Leading Lights

From Gazette editions of October, 1961:

Ernest E. Duarte of Makonikey has taken the contract to repair the lighthouse tower at Tarpaulin Cove and to make a general clean-up of the government reservation there. The work will begin as soon as settled weather allows the necessary crossing of the Sound with equipment and material. A building mover among other accomplishments, he anticipates unusual activity in this department during the coming months.

 

Esther, the hurricane that lost her spirit the first time she passed the Vineyard and most of her rain the second time (after cutting a bizarre circular path in the ocean), made herself felt primarily on the south shore of the Island. The Edgartown part of South Beach was swept clean not only of the embryo dunes the town had been trying to build but also of the debris that had been deposited there during the summer. A great deal of that debris was re-deposited on the shores of Gay Head. The western shore of Katama served as a depository of trash and, inexplicably, a number of large chunks of gray clay, which seem to be parts of the Gay Head cliffs.

At Tisbury Great Pond Esther deposited quantities of sea clams on the beach. Daniel Manter’s camp on the beach was washed into the pond by high seas. Esther’s return trip to the Island gave the south shore another pounding and left great quantities of sand, which filled the camp, making rescue operations impossible.

 

Miss Judy Marlene Herrick, daughter of Mr. and Mrss. Kenneth Herrick of Auburn, N.Y., became the bride of James Bushnell Richardson 3rd, son of Mr. and Mrs. James Bushnell Richardson Jr. at a ceremony in the Owasco Reformed Chuch in Auburn on August 12. The bridegroom and his family are East Chop summer residents, and his grandfather is J. Bushnell Richardson of that Island community. The bride has been a teacher at Liverpool, N.Y. and the bridegroom is a graduate student in Syracuse.

 

Unless something can be done to control or at least slow down the present progress of erosion, the Gay Head cliffs will lose most if not all their beauty within the next twenty-five to thirty years, and the present tremendous loss of land area at Wequobsqua cliffs will continue to the detriment of landowners and the Island itself. Such was the solemn warning voiced by Clifford A. Kaye, geologist of the U.S. Geological Survey at an informal gathering at Fourways, the home of Mrs. Wilfrid White.

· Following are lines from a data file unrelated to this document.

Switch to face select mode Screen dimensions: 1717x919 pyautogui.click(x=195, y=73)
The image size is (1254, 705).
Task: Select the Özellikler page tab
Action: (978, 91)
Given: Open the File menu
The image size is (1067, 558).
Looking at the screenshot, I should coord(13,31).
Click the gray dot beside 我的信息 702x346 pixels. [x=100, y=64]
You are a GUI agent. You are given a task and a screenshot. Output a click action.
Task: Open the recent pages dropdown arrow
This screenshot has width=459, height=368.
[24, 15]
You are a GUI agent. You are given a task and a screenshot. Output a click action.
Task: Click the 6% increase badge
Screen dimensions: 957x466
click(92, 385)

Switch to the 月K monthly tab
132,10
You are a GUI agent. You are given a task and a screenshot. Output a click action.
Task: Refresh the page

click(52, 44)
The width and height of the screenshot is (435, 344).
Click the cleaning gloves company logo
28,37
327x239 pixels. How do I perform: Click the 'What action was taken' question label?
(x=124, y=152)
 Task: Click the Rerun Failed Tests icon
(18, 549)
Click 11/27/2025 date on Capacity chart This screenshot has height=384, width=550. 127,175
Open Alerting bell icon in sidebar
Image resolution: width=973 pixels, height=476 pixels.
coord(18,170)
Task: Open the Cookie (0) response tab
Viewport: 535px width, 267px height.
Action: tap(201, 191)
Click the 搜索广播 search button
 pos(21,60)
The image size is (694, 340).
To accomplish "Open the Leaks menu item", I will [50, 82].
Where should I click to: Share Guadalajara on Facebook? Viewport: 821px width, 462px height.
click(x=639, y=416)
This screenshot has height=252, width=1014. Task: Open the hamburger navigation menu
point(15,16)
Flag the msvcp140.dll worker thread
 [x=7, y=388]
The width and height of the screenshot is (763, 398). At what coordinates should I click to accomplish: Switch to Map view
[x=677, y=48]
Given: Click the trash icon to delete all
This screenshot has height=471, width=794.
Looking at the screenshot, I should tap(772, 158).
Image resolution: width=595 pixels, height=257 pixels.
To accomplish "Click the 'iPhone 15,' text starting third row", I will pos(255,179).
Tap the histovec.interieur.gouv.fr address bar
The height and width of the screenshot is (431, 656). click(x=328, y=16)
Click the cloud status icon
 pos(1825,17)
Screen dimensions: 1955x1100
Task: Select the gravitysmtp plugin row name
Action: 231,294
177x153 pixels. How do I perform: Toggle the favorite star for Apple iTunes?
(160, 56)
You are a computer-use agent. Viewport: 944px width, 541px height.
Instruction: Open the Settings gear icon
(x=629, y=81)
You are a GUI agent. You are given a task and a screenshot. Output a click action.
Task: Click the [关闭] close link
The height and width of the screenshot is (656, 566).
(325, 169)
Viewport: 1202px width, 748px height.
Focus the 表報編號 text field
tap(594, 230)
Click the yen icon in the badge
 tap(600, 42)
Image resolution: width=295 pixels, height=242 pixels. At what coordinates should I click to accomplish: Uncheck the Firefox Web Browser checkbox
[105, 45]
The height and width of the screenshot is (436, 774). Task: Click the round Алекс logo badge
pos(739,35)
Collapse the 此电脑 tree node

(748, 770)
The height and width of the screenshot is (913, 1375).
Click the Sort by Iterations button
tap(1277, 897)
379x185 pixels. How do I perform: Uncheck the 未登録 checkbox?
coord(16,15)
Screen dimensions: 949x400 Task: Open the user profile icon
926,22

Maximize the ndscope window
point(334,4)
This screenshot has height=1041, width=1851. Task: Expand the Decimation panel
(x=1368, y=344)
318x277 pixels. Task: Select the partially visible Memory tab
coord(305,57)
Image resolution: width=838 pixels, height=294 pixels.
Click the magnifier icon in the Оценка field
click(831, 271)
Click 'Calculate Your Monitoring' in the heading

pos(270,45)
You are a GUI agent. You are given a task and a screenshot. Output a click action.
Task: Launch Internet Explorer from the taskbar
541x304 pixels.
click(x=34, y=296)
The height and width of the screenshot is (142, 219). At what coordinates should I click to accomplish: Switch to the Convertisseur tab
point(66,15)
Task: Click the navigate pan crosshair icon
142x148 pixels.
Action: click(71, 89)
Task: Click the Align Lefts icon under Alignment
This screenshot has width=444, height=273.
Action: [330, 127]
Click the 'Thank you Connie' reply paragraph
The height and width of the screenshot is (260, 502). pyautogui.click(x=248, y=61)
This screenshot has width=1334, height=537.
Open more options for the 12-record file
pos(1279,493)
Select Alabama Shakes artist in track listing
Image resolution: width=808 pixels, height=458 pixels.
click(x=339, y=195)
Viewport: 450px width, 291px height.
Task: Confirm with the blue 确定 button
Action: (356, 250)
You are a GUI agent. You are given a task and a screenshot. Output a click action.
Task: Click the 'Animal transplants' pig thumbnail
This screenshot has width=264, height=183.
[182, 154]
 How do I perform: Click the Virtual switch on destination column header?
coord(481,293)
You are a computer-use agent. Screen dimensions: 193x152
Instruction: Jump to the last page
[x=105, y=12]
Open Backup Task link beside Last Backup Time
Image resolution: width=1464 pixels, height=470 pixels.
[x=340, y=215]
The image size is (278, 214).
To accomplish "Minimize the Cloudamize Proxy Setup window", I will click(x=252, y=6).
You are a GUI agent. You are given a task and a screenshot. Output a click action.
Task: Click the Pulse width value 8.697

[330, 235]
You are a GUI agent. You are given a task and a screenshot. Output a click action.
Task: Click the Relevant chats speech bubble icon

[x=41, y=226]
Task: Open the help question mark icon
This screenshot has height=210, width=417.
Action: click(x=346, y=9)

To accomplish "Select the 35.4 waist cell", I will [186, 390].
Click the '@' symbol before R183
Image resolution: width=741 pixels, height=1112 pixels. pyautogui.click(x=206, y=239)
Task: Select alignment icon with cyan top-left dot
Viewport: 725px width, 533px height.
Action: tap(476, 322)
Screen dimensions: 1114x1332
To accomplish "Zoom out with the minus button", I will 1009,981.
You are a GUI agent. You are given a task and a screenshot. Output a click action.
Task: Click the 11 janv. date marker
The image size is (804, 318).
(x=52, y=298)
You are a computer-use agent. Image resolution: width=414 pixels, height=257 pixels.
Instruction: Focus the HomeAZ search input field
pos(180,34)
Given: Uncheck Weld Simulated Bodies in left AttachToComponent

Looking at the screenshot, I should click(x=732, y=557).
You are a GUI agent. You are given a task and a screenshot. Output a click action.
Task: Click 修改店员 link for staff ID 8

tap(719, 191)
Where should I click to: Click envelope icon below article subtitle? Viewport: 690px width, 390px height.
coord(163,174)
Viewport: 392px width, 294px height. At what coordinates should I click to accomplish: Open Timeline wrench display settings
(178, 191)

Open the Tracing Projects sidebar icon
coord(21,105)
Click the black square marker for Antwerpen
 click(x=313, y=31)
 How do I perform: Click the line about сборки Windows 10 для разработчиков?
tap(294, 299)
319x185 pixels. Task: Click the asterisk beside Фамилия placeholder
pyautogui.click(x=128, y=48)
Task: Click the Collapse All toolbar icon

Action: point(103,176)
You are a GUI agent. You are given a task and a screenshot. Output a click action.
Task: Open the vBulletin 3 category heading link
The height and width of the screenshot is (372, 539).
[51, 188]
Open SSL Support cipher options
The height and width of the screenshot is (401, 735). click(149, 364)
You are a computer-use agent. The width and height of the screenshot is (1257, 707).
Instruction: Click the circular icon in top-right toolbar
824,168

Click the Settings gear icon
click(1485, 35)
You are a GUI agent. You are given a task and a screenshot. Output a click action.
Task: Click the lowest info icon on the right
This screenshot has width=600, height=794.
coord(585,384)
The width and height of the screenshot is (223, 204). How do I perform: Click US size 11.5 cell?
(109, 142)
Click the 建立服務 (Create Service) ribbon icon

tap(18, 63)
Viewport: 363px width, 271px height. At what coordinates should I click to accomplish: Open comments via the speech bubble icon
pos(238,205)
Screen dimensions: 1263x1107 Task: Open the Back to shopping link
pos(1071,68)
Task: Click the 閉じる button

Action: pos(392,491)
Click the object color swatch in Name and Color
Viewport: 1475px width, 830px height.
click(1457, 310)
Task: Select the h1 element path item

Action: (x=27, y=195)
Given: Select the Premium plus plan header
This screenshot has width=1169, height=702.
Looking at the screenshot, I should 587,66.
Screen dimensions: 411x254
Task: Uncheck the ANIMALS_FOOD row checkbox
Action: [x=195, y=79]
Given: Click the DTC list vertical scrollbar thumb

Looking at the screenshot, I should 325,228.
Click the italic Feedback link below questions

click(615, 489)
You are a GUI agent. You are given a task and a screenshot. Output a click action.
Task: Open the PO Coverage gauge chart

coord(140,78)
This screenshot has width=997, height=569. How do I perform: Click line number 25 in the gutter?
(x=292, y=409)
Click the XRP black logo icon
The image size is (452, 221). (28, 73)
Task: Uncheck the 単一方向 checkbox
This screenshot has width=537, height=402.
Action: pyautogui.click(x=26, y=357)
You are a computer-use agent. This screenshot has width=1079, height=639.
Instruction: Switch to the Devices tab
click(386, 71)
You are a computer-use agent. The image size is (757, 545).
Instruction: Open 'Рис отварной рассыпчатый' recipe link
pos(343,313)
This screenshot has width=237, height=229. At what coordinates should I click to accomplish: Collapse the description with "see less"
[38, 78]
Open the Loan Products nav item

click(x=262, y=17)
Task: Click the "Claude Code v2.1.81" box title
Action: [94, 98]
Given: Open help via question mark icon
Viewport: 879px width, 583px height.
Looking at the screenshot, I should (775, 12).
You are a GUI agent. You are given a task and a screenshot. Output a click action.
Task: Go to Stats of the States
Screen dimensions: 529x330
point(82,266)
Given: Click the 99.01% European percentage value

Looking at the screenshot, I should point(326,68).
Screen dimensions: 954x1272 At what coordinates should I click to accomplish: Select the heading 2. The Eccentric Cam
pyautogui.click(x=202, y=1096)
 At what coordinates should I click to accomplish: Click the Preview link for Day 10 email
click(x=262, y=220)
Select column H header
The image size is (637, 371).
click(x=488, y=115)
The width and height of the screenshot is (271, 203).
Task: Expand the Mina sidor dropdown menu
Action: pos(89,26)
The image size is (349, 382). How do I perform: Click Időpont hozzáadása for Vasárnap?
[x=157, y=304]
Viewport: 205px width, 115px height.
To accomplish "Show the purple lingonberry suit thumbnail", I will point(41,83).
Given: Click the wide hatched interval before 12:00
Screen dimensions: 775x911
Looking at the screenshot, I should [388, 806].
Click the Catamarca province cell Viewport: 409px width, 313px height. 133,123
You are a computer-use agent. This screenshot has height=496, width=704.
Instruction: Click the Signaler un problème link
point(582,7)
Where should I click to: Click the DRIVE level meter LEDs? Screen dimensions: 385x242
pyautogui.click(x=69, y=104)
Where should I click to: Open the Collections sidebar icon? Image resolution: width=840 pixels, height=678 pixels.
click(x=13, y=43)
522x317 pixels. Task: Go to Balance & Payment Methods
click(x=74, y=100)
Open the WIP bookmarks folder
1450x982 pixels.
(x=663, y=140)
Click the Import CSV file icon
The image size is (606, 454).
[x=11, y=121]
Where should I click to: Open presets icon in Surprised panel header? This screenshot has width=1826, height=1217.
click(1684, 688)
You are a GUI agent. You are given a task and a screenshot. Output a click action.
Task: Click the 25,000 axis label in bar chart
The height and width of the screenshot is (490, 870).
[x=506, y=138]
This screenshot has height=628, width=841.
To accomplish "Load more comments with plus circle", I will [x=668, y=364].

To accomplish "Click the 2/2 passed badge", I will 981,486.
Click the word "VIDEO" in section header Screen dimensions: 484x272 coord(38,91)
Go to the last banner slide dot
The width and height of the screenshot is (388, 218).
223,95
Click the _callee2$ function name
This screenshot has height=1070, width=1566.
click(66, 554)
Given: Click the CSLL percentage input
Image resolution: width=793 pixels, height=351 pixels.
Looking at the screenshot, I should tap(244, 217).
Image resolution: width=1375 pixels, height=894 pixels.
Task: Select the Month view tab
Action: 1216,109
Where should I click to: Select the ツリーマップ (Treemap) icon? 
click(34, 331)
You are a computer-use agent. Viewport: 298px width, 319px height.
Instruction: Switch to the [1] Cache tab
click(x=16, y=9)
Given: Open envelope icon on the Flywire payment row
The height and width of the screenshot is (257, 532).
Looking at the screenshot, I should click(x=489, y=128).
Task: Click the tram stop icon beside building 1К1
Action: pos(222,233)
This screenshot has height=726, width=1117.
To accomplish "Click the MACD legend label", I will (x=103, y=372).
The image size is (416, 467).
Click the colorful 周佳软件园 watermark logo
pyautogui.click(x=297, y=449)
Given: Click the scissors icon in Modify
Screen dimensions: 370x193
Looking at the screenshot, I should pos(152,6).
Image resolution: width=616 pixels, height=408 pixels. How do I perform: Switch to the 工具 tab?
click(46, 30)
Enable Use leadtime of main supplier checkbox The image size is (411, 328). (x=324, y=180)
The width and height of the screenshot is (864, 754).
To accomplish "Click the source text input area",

Of Gay Head, with its masses of clay strata, folded and faulted, he said that the pressure of water between these clay strata, causes masses of clay to slide out of place and fall. His belief is that this water comes from small ponds inland from the cliffs which seep through, and he expressed the belief that connecting these small ponds by means of ditches and leading the water off in another direction would slow up the progress of erosion materially. He did not feel that wave action is responsible for very much of the erosion at Gay Head.

At Wequobsqua, he said it was a different problem with erosion having cut five feet within the past two weeks. He opined that perhaps pilings, sunk deeply, might help to hold the cliffs. The aspect there is serious, he said, because the beach retreats with the cliffs, and the salt pond is endangered by the movement of the sand with consequent loss of a shellfishery. The loss of oyster beds during the last hurricane was touched upon, the beds being literally buried by the sand.

 

The petition for a right of way to James Pond at Lambert’s Cove was taken under advisement by the Division of Waterways of the Department of Public Works. The matter of shellfish culture and a boat landing, with access to Vineyard Sound, figured in discussions. Amos Amaral, one of the petitioners, said a town committee appointed to study the matter “did not turn in too good of a report.” “The biologists disagreed as to the prospect of shellfish culture. Therefore we thought we would see what the state might be willing to do, although we did not want and do not want the state to be too closely involved. What we would really like is to have the pond accessible only to residents of West Tisbury.”

 

Negotiations are in progress for the purchase of Darling’s candy factory and store in Oak Bluffs by Mr. Herbert Metell, who plans to conduct the business if the purchase goes through. The present owner if Mrs. Harris Carr of Oak Bluffs. Darling’s originated as a partnership in 1900 or before, but since 1904 it has been “Darling’s” bearing the name of the managing owner, Carroll Darling. The late Harris Carr, a nephew, was associated with Mr. Darling for years. Thus the business has been in the one family for fifty-six years.

Always the slogan has been “For twenty years the best.